WHY AREN'T WE TALKING ABOUT THE RISKS OF MULTIPLE CESAREAN? WHY?
Picture provided by Abby Robinson, a VBA3C mom and taken at an Improve Birth rally in Texas. |
That other option is VBAC and it is VERY real and very safe.
I hurt for Tori and her family and I wish her a speedy and total recovery and joy in all her births and babies. Her hospitalization from complications after her cesarean is sad and tragic and it shows us that even celebrities with the best doctors and the nicest hospitals cannot escape the very real dangers of modern obstetrics and the c-section epidemic.
If you would like to read a comprehensive review of the research on vaginal birth after multiple c-sections I highly suggest you read an ENTIRE post by the talented Abby Robinson, a VBA3C mama.
Comments
You might be interested in my post (which includes Ina May Gaskin's suggestions for getting a VBAC in this very non-VBAC-supporting era), "Protecting a Woman's Right to Choose...a VBAC" at http://marcyaxness.com/parenting-for-peace/womans-right-to-choose-a-vbac/. (Peggy O'Mara just emailed me to ask if they can run it on mothering.)
Marcy Axness
author, "Parenting for Peace"
But- you lose more blood (fact) when you are cut open. In addition, some of the risks of vaginal birth you point out (bleeding, severe pelvic floor damage, etc) are actually much aggravated by the intervention happy model of care. For example- pitocin in labor increases the chance of hemorrhage postpartum. Another example, 3rd and 4th degree tears are rare (less than 10%) in all births. But when you talk to home birth midwives (who deliver women allowed to position themselves as they wish) many have NEVER seen a third degree tear. Those kinds of things DO happen, I will grant you that. But they happen more when we are intervention happy. And yes, I still believe VBAC is a very good option mist if the time. You simply won't convince me otherwise.

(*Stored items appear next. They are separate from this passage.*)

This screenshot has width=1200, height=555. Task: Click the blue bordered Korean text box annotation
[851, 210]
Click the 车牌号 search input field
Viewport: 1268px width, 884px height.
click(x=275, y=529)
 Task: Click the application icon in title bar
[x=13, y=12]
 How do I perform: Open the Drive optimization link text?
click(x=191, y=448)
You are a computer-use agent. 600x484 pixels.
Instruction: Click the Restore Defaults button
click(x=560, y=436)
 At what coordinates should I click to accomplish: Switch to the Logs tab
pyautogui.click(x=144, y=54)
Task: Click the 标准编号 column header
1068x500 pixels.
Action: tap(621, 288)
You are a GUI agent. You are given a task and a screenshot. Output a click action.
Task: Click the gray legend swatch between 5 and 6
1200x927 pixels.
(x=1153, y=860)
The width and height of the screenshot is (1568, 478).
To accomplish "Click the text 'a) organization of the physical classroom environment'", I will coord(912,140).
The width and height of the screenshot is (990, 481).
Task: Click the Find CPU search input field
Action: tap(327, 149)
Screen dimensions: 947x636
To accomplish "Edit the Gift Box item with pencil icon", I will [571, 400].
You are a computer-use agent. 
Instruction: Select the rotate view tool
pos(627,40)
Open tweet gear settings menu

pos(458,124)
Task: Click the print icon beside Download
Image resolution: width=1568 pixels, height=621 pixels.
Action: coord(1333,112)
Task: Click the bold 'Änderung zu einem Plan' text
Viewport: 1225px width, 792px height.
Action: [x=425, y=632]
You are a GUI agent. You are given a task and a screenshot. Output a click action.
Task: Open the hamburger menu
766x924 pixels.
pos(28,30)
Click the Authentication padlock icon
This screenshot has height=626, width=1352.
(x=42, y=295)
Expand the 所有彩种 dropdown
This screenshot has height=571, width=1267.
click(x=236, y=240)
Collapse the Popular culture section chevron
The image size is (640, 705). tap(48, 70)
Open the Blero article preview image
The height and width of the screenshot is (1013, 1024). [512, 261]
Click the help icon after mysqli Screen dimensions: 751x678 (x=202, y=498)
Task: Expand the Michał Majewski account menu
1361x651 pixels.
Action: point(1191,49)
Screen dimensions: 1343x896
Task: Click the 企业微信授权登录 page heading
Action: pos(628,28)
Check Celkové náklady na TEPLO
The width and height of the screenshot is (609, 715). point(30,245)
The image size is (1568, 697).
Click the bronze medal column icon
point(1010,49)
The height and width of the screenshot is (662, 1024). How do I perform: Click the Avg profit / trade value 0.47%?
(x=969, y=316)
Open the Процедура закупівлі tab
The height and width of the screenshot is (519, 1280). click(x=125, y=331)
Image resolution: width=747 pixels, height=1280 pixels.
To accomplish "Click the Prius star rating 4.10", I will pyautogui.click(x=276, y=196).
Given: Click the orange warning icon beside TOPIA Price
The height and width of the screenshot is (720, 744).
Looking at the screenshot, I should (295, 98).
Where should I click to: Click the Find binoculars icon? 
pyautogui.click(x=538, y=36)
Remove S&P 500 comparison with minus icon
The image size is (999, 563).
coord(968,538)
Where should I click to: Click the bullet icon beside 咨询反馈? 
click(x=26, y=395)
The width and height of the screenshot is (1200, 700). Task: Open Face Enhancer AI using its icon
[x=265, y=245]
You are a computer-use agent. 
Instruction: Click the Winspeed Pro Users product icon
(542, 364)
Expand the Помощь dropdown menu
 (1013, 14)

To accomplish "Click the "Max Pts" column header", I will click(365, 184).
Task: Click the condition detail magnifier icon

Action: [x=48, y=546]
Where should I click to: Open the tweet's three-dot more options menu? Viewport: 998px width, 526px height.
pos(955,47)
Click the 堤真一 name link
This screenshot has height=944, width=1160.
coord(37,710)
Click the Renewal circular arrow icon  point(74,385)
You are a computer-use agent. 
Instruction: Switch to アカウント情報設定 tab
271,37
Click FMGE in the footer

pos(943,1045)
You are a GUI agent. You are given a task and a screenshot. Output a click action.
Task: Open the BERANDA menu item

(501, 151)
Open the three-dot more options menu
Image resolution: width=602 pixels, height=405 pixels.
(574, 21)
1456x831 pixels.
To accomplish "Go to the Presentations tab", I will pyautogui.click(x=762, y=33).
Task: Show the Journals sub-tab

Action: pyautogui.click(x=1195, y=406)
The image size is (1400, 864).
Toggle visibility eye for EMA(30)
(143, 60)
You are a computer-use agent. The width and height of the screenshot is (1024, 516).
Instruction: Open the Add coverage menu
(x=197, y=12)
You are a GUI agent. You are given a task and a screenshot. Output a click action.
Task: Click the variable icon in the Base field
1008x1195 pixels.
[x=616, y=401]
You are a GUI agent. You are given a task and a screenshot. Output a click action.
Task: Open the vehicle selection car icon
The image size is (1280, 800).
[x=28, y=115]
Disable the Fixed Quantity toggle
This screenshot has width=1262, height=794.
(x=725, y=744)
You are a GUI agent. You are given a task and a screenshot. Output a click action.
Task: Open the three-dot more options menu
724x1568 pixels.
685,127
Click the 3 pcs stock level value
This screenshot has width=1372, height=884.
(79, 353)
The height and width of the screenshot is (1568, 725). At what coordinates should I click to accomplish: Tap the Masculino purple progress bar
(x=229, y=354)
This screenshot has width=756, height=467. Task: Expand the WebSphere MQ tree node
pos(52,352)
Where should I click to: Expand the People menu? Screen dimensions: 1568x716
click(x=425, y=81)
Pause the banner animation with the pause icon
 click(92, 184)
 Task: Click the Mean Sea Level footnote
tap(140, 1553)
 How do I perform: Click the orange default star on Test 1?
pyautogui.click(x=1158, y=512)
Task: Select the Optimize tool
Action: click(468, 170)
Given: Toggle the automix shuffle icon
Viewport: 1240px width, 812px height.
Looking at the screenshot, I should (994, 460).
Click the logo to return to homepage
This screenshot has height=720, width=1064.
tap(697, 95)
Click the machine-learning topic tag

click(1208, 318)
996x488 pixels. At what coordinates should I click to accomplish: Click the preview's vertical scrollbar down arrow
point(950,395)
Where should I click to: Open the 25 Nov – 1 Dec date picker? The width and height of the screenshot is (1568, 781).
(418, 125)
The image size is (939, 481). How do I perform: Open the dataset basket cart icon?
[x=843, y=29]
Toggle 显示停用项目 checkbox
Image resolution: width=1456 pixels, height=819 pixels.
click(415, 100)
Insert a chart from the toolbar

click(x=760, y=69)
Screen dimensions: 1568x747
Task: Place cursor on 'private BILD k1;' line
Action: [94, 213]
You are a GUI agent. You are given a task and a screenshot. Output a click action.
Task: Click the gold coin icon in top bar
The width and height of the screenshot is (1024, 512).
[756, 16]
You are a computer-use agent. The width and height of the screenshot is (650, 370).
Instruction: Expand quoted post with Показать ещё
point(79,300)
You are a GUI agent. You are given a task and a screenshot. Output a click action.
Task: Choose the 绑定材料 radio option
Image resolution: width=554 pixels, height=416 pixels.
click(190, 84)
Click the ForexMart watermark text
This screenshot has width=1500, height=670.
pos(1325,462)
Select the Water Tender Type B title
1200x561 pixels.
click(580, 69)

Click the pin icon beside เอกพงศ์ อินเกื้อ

We are not allowing women to attempt VBAC because of a less than 1% chance of rupture BUT then we subject them to risks much greater by subjecting them to one cesarean after another. This is a topic that nobody is talking about and women deserve to know about it. Cesarean isn't risk free. Vaginal birth isn't either, but it sure as heck is safer than numerous c-sections. That is a fact.
sterilization. And we as midwives don't have any say. It's the doctors way or no way. Very disempowering for us. Oh and its not OB/GYN's most are interns or residents.
no one ever talks about the risks of repeat c-sections, just the 'risks' of vbac.
Thank you mama birth, for another great post.
Whenever I write about it on our site I get lots of "Cesareans save lives!!!!" and tsk tsking, and "But MY BABY AND I WOULD HAVE DIED." Okay! Yes! This happens! I'm not talking about taking away women's choice to have a cesarean if she wants one, nor am I advocating anyone die for lack of a cesarean. Just a realistic look at both the risks and benefits of both VBAC and CBAC. That is all I wish for. The end. But instead everyone thinks I'm evil and irresponsible. Wha?!